The data —
--*--

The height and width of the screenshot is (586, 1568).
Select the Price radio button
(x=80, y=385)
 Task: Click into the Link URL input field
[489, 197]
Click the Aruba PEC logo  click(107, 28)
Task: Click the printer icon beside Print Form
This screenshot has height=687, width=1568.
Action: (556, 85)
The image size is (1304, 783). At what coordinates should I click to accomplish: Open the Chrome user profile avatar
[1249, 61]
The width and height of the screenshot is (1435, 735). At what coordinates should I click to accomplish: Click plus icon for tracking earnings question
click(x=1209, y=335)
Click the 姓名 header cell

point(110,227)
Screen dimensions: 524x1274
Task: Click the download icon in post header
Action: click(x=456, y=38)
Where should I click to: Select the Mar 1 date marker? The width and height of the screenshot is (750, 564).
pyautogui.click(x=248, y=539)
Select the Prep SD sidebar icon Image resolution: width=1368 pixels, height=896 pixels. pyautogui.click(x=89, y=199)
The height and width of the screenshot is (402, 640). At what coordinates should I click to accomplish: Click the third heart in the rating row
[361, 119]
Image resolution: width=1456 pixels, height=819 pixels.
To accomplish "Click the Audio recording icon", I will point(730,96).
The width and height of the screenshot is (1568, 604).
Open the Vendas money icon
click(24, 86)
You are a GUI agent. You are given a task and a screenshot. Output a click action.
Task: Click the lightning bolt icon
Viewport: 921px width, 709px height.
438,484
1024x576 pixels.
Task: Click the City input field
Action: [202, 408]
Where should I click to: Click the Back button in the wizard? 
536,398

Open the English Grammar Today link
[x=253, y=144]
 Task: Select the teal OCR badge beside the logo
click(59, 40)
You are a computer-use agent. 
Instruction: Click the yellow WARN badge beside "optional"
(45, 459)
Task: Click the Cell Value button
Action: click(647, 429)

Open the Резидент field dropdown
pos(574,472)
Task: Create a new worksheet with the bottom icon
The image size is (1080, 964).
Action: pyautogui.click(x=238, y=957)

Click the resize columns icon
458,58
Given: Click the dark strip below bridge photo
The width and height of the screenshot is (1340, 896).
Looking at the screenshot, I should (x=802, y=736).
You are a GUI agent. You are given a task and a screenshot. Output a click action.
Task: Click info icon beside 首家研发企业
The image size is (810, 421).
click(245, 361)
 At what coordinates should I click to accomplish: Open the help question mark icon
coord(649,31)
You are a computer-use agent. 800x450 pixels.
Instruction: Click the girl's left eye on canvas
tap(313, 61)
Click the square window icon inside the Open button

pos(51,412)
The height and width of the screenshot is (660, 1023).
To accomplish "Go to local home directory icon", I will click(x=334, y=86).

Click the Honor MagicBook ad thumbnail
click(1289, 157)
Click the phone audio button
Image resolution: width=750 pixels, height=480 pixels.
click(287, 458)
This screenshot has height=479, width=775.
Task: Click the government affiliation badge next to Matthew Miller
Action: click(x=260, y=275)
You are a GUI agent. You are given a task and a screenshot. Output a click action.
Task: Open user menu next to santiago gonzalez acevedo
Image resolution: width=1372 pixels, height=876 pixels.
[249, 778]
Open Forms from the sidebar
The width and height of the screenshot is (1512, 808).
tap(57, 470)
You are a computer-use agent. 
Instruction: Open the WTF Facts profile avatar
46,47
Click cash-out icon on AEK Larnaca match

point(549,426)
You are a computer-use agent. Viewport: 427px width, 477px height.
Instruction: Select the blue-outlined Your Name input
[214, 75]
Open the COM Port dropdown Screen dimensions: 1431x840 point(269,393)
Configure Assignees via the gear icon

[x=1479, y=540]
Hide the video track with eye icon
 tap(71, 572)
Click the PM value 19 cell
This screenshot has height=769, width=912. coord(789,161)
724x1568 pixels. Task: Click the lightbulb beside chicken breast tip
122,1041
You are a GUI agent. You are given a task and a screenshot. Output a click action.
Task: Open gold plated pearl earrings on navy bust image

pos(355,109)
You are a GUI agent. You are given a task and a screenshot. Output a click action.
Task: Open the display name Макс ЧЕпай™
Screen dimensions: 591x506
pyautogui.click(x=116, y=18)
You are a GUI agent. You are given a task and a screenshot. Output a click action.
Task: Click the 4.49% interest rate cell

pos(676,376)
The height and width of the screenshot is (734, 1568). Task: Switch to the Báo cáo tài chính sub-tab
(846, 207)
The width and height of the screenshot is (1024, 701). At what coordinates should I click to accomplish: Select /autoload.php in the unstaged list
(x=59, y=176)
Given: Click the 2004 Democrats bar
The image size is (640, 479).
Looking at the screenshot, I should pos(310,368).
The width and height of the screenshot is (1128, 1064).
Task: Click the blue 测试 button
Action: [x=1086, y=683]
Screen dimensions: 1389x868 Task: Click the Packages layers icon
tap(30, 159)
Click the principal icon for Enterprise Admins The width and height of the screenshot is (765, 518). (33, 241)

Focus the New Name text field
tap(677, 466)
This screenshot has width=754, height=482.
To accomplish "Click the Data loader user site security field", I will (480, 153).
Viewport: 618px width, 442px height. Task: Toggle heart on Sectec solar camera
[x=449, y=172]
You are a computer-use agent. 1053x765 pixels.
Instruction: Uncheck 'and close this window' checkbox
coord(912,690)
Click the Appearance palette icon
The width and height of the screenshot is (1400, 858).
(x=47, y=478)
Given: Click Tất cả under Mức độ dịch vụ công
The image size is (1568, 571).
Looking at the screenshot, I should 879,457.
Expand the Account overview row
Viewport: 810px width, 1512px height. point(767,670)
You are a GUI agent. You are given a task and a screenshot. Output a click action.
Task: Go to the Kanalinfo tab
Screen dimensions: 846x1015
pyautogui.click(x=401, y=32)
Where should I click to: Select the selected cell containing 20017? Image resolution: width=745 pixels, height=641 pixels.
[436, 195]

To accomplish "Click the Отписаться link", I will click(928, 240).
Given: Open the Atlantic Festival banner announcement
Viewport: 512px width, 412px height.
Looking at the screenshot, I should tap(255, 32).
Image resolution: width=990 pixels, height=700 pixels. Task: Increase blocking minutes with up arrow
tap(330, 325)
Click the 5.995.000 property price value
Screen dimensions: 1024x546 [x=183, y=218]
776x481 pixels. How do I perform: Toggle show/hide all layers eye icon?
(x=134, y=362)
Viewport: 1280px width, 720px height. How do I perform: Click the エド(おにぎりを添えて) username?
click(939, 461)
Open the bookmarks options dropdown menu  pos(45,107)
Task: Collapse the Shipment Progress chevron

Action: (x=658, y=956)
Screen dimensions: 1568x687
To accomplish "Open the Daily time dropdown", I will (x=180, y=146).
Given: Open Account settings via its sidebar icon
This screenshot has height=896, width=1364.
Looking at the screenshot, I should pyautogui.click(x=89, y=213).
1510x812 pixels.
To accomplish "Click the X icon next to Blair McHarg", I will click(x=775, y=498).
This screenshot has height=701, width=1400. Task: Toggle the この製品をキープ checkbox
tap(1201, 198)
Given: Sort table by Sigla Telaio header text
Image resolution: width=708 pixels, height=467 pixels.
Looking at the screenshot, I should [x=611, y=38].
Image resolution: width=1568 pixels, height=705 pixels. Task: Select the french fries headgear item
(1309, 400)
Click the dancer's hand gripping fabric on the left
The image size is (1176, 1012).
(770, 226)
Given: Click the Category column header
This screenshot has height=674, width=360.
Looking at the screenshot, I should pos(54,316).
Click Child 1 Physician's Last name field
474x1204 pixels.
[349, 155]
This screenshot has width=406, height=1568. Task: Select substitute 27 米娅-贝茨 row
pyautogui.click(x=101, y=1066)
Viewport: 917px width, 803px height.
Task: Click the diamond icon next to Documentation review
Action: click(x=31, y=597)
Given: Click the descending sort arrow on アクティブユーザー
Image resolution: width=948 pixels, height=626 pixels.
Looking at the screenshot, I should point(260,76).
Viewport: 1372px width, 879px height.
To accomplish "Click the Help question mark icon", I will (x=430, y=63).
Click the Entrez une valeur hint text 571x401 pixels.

--*--

Do this — Copy the material from the line with "This screenshot has width=754, height=482." up to and including the line with "pyautogui.click(x=401, y=32)", swapping "Appearance" for "Theme" and leaving everything else untouched.

Final result —
This screenshot has width=754, height=482.
To accomplish "Click the Data loader user site security field", I will (480, 153).
Viewport: 618px width, 442px height. Task: Toggle heart on Sectec solar camera
[x=449, y=172]
You are a computer-use agent. 1053x765 pixels.
Instruction: Uncheck 'and close this window' checkbox
coord(912,690)
Click the Theme palette icon
The width and height of the screenshot is (1400, 858).
(x=47, y=478)
Given: Click Tất cả under Mức độ dịch vụ công
The image size is (1568, 571).
Looking at the screenshot, I should 879,457.
Expand the Account overview row
Viewport: 810px width, 1512px height. point(767,670)
You are a GUI agent. You are given a task and a screenshot. Output a click action.
Task: Go to the Kanalinfo tab
Screen dimensions: 846x1015
pyautogui.click(x=401, y=32)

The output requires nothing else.